• **Task brief**
Please reproduce, word for word, the lines of the records below, starting at the line containing "will (102, 31)." and ending with the line containing "will tap(96, 311).", both included.
═══ Material provided
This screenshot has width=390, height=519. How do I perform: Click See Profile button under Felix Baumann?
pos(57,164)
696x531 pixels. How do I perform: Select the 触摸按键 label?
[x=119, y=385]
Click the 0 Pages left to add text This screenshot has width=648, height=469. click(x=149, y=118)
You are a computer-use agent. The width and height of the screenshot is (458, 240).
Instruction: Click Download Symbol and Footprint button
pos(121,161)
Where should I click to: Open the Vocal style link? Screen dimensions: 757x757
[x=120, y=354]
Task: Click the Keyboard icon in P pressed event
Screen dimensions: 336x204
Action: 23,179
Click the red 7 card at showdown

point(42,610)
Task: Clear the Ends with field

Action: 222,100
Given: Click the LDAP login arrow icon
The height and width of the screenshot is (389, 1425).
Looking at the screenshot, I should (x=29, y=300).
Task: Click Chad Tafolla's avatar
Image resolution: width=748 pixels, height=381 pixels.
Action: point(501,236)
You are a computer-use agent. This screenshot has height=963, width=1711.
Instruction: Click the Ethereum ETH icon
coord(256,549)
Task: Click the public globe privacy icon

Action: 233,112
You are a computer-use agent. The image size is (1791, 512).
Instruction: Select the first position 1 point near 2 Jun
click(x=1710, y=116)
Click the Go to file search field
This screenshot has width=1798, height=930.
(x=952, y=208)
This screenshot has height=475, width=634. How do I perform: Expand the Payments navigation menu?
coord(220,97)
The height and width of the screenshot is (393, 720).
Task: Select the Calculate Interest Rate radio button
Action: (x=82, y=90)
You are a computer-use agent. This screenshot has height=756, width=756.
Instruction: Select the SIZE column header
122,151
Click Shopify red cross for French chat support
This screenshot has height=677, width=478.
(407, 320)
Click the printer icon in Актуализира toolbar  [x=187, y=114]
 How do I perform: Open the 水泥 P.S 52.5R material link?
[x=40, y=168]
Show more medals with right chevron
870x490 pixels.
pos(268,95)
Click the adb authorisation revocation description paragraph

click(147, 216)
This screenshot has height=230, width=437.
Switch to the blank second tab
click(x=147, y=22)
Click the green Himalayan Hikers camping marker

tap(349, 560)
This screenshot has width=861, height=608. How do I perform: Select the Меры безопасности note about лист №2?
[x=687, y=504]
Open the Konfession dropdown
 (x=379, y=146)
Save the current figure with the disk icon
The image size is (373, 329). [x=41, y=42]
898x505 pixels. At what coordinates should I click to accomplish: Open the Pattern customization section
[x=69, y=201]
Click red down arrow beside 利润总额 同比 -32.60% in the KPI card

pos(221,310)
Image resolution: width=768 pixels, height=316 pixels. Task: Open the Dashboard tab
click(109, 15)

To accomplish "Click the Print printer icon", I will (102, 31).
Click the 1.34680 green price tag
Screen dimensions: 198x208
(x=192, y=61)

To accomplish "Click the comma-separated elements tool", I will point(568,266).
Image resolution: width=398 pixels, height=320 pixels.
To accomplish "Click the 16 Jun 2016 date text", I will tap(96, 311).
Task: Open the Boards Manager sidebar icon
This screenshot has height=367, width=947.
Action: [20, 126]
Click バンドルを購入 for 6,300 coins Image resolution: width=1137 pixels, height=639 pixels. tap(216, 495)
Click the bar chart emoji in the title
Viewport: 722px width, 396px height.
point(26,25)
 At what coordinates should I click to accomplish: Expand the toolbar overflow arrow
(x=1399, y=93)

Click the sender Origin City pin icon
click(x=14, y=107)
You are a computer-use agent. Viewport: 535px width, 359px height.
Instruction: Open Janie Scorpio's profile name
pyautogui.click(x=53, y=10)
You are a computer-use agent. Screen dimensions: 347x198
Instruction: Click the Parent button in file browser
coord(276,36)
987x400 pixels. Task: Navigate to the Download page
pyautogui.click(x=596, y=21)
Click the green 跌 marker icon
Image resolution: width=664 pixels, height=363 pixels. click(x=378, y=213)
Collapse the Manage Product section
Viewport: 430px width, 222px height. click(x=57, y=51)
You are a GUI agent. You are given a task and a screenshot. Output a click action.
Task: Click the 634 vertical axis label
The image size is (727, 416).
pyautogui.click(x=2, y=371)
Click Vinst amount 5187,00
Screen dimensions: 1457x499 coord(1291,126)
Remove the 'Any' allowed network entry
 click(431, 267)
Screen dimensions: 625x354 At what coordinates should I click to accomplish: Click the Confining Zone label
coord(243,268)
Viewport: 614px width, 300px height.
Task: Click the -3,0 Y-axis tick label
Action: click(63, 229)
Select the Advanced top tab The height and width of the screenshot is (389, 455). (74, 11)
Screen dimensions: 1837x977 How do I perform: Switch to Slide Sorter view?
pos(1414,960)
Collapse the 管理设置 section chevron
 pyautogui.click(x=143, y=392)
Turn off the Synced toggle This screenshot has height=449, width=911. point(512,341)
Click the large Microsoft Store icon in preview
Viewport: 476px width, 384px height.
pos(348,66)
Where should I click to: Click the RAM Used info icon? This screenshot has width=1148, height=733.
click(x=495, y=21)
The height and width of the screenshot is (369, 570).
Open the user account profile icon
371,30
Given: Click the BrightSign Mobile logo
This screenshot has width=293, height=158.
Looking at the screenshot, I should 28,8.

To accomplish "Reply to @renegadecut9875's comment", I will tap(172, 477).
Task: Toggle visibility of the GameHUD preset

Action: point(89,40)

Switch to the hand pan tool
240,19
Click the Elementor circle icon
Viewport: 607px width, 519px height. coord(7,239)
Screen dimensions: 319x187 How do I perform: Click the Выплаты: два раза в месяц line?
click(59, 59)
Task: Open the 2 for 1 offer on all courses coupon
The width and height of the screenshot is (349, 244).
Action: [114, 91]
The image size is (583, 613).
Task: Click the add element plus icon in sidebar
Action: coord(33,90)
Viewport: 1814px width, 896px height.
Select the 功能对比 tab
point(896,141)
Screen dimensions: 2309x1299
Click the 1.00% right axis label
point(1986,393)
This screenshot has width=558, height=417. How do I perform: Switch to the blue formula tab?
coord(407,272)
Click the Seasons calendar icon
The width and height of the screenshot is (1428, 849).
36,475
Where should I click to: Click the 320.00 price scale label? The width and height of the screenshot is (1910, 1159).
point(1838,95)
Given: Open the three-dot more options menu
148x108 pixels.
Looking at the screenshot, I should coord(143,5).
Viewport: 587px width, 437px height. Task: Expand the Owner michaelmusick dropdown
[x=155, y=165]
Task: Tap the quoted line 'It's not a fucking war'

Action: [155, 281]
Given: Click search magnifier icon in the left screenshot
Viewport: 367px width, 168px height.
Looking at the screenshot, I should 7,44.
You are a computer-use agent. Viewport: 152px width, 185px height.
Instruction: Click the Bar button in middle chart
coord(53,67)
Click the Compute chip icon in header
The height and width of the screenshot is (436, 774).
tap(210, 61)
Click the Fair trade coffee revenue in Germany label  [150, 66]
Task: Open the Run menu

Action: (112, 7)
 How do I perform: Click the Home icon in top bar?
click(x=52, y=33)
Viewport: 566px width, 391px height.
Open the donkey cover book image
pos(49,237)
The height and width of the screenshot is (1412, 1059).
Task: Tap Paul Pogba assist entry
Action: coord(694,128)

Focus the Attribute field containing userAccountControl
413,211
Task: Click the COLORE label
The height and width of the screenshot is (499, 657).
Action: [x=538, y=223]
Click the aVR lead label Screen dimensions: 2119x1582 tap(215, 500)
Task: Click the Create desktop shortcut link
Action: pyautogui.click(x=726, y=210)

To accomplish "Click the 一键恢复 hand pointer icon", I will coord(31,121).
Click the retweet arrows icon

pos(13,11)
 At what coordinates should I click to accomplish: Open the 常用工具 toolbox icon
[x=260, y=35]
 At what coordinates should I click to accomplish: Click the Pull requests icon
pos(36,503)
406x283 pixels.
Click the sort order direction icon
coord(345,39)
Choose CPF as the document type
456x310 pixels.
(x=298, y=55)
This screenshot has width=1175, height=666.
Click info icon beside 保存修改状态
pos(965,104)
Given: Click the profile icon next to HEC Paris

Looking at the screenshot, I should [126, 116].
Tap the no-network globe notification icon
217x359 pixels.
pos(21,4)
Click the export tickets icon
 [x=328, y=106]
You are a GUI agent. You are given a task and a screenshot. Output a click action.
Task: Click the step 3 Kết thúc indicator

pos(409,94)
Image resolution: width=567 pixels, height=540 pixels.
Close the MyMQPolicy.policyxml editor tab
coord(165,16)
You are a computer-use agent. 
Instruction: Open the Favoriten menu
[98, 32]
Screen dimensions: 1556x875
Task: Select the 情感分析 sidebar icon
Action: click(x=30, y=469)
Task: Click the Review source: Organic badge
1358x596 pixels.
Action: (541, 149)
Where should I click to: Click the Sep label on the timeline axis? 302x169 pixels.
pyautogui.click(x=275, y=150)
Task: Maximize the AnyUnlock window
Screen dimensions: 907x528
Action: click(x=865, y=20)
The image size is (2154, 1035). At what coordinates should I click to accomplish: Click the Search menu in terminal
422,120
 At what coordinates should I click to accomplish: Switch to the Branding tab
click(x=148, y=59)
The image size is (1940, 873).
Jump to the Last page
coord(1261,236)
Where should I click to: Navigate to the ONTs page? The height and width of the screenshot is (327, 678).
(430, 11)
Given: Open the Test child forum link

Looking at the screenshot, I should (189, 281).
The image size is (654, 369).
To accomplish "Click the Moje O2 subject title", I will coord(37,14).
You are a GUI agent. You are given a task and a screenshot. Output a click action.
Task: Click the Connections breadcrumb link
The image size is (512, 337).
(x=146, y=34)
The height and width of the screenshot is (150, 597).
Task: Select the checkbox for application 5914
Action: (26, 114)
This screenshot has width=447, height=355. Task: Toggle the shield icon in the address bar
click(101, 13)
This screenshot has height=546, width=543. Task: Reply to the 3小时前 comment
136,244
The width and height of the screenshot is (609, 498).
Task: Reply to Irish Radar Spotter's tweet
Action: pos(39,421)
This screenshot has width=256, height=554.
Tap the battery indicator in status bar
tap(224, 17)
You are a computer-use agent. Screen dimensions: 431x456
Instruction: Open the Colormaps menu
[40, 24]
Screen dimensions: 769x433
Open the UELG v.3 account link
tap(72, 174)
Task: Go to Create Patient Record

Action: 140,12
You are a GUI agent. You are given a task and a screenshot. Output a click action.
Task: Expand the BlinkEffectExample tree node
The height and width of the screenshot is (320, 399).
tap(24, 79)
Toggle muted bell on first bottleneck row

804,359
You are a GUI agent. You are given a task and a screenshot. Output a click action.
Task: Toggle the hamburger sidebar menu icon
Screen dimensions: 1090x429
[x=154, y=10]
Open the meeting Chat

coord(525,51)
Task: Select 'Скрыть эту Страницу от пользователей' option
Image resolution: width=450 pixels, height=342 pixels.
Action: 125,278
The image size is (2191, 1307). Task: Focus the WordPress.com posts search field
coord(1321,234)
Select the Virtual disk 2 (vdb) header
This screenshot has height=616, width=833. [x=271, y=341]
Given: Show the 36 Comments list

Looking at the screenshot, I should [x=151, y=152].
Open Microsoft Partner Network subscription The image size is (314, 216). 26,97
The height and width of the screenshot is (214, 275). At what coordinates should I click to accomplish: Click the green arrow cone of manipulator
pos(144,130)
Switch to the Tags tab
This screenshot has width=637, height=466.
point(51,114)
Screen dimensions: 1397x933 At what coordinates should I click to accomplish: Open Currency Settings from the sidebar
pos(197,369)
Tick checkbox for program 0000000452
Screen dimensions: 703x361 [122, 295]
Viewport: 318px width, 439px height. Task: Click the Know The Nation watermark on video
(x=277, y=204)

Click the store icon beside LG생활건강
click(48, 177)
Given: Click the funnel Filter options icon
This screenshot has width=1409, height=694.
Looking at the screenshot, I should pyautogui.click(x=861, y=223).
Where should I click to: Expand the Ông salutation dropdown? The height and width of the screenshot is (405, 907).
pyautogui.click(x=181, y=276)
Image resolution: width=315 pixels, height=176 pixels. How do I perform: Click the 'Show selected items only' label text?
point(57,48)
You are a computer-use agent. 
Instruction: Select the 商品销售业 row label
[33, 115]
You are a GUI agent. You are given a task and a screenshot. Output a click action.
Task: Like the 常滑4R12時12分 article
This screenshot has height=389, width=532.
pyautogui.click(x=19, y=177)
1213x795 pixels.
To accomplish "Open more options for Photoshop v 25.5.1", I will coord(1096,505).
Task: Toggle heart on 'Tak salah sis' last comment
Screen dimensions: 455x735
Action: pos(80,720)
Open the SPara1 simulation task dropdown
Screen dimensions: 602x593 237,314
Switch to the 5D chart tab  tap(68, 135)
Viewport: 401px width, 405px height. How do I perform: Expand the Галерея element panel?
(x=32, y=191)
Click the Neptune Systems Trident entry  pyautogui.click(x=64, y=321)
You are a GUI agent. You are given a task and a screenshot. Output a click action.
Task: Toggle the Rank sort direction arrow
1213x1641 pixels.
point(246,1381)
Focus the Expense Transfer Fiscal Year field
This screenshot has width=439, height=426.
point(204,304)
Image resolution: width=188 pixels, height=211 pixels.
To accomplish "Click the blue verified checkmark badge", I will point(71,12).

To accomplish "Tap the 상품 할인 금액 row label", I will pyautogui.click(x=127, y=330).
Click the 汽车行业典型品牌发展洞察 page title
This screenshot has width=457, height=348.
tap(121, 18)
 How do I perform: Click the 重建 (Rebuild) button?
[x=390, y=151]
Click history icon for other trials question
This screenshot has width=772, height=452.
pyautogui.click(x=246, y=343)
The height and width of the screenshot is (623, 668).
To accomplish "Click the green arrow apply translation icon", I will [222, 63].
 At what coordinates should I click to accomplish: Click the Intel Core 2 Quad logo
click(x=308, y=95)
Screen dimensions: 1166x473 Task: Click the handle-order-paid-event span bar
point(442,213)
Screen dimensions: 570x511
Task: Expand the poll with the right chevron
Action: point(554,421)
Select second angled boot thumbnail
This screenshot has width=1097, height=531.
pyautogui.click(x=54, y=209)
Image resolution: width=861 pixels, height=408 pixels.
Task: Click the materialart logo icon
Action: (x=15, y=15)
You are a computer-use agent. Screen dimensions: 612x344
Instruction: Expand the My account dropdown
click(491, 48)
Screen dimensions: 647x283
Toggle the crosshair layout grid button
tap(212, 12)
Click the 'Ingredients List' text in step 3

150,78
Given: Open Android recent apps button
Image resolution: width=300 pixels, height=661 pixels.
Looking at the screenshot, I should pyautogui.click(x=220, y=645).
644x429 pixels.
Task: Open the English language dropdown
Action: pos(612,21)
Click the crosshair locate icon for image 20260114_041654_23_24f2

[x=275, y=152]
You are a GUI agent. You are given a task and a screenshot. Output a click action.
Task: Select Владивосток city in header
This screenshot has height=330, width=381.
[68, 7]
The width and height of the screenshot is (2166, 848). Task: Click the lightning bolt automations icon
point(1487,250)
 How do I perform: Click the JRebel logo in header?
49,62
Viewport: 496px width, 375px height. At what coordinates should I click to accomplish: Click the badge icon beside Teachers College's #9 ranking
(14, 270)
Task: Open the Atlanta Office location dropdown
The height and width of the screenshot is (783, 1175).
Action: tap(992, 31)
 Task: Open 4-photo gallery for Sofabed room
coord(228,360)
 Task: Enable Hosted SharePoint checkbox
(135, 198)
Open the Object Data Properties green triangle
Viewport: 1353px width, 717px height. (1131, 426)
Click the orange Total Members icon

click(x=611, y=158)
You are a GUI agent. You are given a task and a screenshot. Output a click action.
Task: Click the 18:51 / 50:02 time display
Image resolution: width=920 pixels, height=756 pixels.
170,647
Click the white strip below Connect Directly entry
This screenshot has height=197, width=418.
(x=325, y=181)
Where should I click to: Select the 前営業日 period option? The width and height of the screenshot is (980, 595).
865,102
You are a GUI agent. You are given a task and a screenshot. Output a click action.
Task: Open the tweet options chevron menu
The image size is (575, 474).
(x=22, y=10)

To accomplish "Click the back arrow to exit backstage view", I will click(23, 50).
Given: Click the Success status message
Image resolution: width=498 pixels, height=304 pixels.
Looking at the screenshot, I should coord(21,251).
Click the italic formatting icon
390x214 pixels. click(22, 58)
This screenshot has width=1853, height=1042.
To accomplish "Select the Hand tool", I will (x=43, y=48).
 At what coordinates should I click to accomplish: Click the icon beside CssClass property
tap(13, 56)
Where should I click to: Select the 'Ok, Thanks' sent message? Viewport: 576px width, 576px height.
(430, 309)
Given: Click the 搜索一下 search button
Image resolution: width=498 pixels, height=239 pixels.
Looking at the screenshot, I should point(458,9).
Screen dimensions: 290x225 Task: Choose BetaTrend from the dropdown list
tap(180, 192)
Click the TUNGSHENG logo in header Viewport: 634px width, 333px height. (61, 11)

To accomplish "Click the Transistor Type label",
══════
• **Solution to this exercise**
To accomplish "Click the Print printer icon", I will (102, 31).
Click the 1.34680 green price tag
Screen dimensions: 198x208
(x=192, y=61)

To accomplish "Click the comma-separated elements tool", I will point(568,266).
Image resolution: width=398 pixels, height=320 pixels.
To accomplish "Click the 16 Jun 2016 date text", I will tap(96, 311).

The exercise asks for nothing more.